BRASIL - A Ordem dos Advogados do Brasil – Seção São Paulo (OAB-SP) enviou ao Supremo Tribunal Federal (STF) uma proposta de código de ética com regras de conduta e transparência para os ministros da Corte. Segundo o presidente da entidade, Leonardo Sica, a iniciativa atende à “necessidade de adequar o Judiciário aos novos tempos”.
O documento foi encaminhado na sexta-feira (23) ao presidente do STF, ministro Edson Fachin, e estabelece diretrizes sobre impedimentos, participação em eventos, manifestações públicas e atuação profissional após a saída do cargo.
Necessidade de novas regras éticas
Em entrevista ao Estúdio I, da GloboNews, Leonardo Sica afirmou que o Judiciário precisa adotar padrões semelhantes aos exigidos de outras instituições públicas e privadas.
“É uma necessidade de adequar a gestão do poder Judiciário aos nossos tempos. Todas as entidades públicas e privadas hoje têm regras de integridade, de conduta e de transparência”, afirmou.
Segundo o presidente da OAB-SP, as regras atuais de impedimento e suspeição aplicáveis a juízes, desembargadores e ministros são insuficientes diante da complexidade das situações enfrentadas atualmente.
Impedimentos propostos para ministros do STF
Entre os principais pontos do código de ética sugerido pela OAB-SP está a vedação à participação de ministros em julgamentos que:
- envolvam parentes de até terceiro grau;
- tenham como parte amigos íntimos do magistrado;
- afetem interesse próprio, de familiares ou de amigos;
- digam respeito a processos nos quais o ministro tenha atuado antes de integrar o STF.
Caso a proposta seja adotada, caberá ao próprio ministro reconhecer o impedimento. A omissão poderá caracterizar infração ética.
Transparência, quarentena e participação em eventos
O texto também apresenta outras diretrizes, entre elas:
- divulgação de agenda pública online com as atividades de cada ministro no site do STF;
- autorização para participação em seminários e eventos jurídicos, desde que organizadores ou patrocinadores não tenham interesse econômico em processos em análise na Corte;
- vedação a manifestações sobre questões político-partidárias;
- prioridade para sessões presenciais, com participação remota apenas em casos excepcionais;
- criação de quarentena de três anos para que ex-ministros possam exercer a advocacia após aposentadoria ou exoneração.

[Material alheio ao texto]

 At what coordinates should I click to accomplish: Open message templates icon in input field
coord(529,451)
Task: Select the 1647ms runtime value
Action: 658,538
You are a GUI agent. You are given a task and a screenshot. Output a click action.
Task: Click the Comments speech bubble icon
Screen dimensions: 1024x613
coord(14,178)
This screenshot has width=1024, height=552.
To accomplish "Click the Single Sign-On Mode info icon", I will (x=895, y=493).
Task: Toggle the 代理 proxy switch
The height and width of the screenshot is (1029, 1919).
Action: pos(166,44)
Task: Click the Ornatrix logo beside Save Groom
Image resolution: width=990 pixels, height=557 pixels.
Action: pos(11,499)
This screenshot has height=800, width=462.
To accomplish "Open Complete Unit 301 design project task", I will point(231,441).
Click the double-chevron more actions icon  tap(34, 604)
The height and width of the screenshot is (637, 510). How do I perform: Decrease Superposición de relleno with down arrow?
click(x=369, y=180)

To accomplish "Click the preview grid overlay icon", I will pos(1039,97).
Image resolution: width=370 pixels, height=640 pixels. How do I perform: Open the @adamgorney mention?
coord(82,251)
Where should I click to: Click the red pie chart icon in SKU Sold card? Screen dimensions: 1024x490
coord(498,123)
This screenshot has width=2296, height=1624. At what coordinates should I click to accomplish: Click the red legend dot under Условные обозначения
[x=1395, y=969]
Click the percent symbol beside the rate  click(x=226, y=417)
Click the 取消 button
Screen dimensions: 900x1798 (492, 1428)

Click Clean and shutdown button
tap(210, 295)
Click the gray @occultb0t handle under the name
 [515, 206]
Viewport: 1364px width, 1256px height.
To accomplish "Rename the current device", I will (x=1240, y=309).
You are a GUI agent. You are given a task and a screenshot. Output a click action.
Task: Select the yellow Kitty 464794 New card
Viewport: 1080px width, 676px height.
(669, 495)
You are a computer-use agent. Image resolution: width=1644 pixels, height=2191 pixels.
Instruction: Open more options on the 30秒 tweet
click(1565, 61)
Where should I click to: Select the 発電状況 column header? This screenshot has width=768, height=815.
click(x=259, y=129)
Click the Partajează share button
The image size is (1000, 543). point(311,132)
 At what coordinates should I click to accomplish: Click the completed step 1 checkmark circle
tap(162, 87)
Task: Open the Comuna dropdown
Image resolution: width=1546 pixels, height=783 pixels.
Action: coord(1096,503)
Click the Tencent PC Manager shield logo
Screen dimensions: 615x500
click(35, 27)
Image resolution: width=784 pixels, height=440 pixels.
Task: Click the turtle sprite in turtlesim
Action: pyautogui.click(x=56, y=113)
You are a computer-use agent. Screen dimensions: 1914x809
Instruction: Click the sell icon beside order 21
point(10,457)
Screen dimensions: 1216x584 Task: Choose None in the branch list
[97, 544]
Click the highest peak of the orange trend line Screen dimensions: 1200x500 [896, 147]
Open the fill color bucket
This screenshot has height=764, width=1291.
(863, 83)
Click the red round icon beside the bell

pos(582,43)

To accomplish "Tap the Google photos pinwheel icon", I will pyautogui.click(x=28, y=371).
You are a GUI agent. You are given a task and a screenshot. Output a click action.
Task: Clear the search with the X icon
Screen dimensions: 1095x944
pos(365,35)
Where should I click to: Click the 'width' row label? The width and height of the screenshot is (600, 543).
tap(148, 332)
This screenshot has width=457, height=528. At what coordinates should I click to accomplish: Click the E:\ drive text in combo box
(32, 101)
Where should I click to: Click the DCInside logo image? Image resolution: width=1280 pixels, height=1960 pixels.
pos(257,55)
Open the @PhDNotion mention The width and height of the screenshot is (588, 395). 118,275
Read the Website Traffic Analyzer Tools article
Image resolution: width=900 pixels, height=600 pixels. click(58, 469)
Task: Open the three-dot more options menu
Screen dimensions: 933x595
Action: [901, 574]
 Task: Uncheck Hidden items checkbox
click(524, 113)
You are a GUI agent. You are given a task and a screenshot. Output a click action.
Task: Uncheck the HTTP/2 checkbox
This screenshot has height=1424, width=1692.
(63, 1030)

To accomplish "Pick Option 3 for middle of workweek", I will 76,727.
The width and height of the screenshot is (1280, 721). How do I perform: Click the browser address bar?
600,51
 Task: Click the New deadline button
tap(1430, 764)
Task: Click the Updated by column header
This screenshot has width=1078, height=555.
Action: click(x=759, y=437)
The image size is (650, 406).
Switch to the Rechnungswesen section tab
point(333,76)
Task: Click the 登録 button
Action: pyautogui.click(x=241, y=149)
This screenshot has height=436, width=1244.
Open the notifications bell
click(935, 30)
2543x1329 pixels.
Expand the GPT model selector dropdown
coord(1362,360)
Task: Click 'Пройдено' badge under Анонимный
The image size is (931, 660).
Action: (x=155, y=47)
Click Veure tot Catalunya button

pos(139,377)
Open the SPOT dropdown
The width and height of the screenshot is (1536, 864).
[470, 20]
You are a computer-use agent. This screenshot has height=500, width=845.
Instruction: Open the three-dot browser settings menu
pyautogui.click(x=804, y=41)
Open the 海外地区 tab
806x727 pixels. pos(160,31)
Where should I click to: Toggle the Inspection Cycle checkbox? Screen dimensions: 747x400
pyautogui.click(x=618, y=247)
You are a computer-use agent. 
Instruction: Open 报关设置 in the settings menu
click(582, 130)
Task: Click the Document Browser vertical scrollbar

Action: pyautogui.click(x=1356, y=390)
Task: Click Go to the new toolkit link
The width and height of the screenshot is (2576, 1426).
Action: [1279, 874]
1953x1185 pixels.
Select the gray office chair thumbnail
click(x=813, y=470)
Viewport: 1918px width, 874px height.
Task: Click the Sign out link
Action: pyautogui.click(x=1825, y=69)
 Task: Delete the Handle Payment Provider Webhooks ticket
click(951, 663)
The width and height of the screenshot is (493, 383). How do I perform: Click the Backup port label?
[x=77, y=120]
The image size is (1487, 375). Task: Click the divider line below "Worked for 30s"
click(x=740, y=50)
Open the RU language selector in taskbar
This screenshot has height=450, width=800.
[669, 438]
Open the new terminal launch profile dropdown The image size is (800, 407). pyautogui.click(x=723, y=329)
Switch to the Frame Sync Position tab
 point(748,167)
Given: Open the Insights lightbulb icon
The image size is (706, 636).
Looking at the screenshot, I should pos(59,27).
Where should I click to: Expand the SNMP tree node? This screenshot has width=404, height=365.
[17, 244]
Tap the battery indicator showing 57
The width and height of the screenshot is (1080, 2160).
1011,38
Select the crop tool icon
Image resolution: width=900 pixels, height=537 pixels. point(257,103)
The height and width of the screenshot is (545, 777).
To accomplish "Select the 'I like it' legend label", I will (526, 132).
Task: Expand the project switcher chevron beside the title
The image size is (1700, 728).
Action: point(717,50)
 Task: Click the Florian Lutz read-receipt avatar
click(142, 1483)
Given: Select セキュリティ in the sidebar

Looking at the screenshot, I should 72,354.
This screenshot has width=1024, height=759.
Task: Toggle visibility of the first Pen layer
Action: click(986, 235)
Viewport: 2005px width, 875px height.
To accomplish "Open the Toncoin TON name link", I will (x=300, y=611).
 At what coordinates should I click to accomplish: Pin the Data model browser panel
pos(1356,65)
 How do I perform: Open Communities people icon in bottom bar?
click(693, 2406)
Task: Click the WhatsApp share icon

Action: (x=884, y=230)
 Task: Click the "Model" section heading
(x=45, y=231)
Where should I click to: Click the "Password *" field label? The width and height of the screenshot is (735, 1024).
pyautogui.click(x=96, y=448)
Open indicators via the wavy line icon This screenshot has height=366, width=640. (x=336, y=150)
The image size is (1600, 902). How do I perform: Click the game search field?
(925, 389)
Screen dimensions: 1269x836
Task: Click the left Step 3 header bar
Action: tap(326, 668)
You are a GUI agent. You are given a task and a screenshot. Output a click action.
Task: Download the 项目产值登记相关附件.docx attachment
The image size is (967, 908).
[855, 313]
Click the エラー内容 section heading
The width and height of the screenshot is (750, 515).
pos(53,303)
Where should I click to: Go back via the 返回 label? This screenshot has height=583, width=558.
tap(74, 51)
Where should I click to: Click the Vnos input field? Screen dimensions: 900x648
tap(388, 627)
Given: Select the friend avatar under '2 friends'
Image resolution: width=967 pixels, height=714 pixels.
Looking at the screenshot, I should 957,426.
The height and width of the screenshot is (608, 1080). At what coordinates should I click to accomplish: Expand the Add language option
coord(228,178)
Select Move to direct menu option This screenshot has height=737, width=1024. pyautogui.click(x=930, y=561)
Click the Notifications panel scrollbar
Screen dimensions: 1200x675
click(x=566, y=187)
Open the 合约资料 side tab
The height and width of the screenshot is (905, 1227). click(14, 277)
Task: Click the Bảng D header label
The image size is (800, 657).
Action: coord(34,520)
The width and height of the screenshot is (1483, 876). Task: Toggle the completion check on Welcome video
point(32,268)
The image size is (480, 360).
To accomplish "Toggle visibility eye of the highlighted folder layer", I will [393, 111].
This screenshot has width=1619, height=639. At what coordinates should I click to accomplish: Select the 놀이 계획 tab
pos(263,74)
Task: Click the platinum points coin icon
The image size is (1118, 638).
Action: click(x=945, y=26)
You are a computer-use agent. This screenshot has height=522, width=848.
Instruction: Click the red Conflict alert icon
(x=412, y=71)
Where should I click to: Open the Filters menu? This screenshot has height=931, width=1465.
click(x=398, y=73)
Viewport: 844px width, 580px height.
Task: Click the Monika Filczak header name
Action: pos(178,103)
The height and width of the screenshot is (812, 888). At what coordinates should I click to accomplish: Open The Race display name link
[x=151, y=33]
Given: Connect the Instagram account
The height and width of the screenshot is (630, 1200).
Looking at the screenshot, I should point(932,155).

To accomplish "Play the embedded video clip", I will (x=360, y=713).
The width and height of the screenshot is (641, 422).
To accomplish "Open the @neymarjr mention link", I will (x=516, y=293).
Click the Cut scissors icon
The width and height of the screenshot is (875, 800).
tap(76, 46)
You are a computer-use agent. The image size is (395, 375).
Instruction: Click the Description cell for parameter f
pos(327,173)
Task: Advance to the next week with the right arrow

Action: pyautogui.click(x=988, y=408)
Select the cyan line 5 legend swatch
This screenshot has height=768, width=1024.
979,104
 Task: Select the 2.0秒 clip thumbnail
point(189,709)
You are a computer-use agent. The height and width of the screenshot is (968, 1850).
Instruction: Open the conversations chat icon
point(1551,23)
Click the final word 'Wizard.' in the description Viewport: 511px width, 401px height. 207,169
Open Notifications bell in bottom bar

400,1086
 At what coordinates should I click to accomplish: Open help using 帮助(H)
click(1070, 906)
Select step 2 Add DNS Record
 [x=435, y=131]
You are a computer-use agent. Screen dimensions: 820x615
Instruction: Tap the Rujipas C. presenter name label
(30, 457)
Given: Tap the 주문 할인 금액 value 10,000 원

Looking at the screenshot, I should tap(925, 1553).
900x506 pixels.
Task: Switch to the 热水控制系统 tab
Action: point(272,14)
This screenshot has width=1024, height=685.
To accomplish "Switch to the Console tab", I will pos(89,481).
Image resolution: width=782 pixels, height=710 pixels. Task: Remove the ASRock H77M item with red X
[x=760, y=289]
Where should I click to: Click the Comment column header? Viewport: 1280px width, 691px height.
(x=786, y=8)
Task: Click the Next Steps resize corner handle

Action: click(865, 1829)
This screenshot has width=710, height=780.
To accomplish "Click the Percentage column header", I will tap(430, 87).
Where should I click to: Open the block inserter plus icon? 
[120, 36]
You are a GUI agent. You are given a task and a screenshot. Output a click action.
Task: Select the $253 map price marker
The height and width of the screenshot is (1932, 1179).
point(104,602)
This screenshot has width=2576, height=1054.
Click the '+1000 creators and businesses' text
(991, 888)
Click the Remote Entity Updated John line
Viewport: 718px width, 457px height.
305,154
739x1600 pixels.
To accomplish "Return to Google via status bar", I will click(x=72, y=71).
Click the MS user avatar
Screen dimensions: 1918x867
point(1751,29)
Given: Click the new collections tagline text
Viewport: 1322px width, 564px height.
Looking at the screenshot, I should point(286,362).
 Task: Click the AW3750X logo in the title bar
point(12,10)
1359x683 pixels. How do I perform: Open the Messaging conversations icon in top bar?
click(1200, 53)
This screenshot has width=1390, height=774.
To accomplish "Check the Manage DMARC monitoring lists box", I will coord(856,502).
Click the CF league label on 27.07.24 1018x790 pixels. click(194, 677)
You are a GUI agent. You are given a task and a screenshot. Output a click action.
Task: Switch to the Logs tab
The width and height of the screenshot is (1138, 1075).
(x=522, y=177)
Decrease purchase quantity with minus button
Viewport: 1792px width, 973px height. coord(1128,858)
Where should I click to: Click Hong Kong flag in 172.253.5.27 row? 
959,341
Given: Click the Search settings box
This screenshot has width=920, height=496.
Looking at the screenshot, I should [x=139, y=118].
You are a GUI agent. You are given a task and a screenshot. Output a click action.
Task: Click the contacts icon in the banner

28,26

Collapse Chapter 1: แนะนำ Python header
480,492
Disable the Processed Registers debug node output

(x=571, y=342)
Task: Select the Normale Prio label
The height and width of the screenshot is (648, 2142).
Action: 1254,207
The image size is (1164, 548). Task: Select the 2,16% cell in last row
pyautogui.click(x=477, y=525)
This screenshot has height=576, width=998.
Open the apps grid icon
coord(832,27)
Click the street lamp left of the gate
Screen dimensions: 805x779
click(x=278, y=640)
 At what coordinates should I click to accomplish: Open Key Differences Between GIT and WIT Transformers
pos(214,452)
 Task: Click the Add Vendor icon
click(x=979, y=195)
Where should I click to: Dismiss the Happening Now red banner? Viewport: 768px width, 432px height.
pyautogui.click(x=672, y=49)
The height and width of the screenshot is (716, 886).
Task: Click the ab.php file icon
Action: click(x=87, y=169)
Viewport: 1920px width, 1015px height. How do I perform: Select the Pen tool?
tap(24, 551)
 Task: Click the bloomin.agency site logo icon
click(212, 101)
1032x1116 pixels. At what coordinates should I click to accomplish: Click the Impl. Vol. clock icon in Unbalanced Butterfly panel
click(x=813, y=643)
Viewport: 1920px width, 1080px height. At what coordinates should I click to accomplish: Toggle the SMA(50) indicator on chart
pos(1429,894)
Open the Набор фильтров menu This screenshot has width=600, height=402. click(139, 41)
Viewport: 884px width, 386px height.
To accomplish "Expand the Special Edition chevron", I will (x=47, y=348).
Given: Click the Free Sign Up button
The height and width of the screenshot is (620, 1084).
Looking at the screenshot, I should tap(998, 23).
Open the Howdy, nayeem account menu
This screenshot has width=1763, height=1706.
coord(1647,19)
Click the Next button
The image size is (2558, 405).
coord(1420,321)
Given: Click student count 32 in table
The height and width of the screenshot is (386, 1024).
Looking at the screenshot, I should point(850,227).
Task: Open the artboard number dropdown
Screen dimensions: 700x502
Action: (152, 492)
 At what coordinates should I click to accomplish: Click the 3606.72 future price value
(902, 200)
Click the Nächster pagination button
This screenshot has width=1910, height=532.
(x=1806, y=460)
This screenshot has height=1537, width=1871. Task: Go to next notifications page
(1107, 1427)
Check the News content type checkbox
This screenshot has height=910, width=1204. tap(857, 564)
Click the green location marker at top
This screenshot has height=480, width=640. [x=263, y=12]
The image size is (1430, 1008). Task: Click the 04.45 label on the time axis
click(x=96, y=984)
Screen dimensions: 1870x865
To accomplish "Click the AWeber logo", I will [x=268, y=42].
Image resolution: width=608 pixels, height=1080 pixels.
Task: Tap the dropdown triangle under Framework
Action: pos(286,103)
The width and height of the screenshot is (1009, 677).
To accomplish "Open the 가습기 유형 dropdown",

Excesso de processos no Supremo
Segundo Leonardo Sica, um dos fatores que motivaram a discussão foi o volume de processos que chegam ao STF, especialmente na área criminal.
“Essa competência criminal alargada vai fazer mal ao Supremo. E está fazendo muito mal”, avaliou.
Objetivo da proposta
De acordo com a OAB-SP, a iniciativa busca fortalecer a independência, a credibilidade e a confiança da população no Supremo Tribunal Federal. A proposta foi elaborada pela Comissão de Estudos para a Reforma do Judiciário da entidade e contou com contribuições de ex-ministros da Corte, como Ellen Gracie e Cezar Peluso.
Questionado sobre a possibilidade de um código de conduta, Edson Fachin afirmou, em entrevista ao jornal O Estado de S. Paulo, que há discussões éticas em curso que colocam em debate os limites e as possibilidades de atuação dos ministros.